In deze zaak heeft het gerechtshof 's-Hertogenbosch op 31 juli 2023 uitspraak gedaan in hoger beroep tegen een vonnis van de politierechter in de rechtbank Zeeland-West-Brabant. De verdachte was eerder veroordeeld voor feitelijke aanranding van de eerbaarheid, mishandeling en eenvoudige belediging van een ambtenaar. De politierechter had een gevangenisstraf van 32 dagen opgelegd, waarvan 30 dagen voorwaardelijk met een proeftijd van twee jaren, en bijzondere voorwaarden zoals een meldplicht en deelname aan een gedragsinterventie.
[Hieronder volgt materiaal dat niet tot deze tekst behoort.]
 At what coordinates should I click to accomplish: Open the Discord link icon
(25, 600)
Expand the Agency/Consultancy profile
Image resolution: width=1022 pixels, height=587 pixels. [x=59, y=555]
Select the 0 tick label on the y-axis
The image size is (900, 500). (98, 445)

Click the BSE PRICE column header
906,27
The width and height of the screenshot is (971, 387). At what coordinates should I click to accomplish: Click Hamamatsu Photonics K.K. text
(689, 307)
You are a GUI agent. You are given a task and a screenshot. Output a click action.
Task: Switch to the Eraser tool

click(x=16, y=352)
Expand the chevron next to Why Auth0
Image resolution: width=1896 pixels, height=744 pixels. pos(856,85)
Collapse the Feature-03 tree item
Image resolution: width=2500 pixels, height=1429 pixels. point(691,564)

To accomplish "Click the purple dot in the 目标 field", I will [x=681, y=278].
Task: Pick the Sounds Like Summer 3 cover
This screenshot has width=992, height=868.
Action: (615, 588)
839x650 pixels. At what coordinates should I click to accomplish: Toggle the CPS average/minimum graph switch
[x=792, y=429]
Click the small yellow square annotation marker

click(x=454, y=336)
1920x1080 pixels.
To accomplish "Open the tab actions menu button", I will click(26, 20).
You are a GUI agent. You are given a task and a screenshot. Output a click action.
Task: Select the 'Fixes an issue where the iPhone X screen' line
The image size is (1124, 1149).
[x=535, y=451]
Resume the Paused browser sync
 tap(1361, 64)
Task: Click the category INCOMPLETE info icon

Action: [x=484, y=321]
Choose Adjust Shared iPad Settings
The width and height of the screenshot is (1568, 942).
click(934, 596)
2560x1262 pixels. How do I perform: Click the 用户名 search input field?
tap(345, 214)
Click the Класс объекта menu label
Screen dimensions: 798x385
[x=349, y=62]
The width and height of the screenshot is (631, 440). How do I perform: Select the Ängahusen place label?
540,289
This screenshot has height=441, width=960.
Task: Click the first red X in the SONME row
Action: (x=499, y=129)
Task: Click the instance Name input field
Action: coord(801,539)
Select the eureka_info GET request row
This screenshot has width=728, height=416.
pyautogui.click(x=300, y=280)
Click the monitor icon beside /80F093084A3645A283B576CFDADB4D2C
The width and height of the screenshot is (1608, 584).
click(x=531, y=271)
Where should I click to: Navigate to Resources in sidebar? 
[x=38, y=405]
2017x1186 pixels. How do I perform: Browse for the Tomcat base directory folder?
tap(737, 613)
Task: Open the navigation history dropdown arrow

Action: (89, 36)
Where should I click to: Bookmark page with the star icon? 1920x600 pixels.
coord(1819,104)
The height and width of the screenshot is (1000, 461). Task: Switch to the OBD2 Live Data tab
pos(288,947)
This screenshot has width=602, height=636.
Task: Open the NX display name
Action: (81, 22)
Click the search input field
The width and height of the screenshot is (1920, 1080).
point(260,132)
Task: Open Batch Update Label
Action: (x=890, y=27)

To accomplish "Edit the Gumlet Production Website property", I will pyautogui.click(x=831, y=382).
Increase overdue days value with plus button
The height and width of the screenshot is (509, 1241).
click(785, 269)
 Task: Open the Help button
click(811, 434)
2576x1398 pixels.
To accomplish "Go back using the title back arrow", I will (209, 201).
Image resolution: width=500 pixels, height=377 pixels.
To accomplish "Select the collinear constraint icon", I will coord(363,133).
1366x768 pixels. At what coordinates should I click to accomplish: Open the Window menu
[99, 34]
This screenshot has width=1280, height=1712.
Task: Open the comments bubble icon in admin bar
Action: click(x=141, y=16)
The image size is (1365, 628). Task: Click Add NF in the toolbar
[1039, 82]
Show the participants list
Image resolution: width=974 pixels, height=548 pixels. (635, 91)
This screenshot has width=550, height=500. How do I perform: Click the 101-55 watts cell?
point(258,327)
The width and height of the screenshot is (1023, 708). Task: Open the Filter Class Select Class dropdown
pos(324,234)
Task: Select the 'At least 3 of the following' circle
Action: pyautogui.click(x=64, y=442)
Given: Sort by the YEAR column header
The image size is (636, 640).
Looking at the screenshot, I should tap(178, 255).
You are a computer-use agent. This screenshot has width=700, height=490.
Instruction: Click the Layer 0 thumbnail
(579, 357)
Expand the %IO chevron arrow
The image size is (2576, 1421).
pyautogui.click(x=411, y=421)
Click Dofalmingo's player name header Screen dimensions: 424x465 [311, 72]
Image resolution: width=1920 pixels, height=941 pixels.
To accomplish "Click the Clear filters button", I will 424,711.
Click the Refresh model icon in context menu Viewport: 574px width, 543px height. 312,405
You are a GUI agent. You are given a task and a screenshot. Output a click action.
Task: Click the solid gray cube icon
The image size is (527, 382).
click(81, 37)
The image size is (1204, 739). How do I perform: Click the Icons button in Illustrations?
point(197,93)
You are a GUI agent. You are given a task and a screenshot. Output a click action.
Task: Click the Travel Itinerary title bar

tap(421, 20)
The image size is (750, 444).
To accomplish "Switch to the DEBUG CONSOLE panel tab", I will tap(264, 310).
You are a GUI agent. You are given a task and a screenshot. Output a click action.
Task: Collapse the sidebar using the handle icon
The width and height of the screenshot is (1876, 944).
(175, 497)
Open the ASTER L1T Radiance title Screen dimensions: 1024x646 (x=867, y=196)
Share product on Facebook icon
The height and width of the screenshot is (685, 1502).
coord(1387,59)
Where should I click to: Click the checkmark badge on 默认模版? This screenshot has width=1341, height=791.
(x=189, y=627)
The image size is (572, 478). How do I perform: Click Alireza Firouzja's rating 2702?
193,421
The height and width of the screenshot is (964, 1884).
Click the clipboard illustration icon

De verdachte heeft hoger beroep ingesteld tegen deze veroordeling.
Tijdens de zitting in hoger beroep heeft de advocaat-generaal gevorderd om het vonnis van de politierechter te bevestigen, met uitzondering van de beslissing op de vordering tot tenuitvoerlegging van eerder opgelegde straffen. De verdediging heeft vrijspraak bepleit voor de feitelijke aanranding, maar geen verweer gevoerd tegen de andere feiten. Het hof heeft de verklaringen van de aangeefster en getuigen in overweging genomen en is tot de conclusie gekomen dat de verdachte de bil van de aangeefster heeft aangeraakt en geknepen, wat als ontuchtige handeling is gekwalificeerd.
Het hof heeft de vordering tot tenuitvoerlegging van de eerder opgelegde straffen toegewezen, omdat de verdachte zich voor het einde van de proeftijd aan een strafbaar feit heeft schuldig gemaakt. Het hof heeft het vonnis van de politierechter vernietigd, maar het overige van het vonnis bevestigd. De uitspraak benadrukt de ernst van de gepleegde feiten en de noodzaak van de opgelegde straffen en voorwaarden.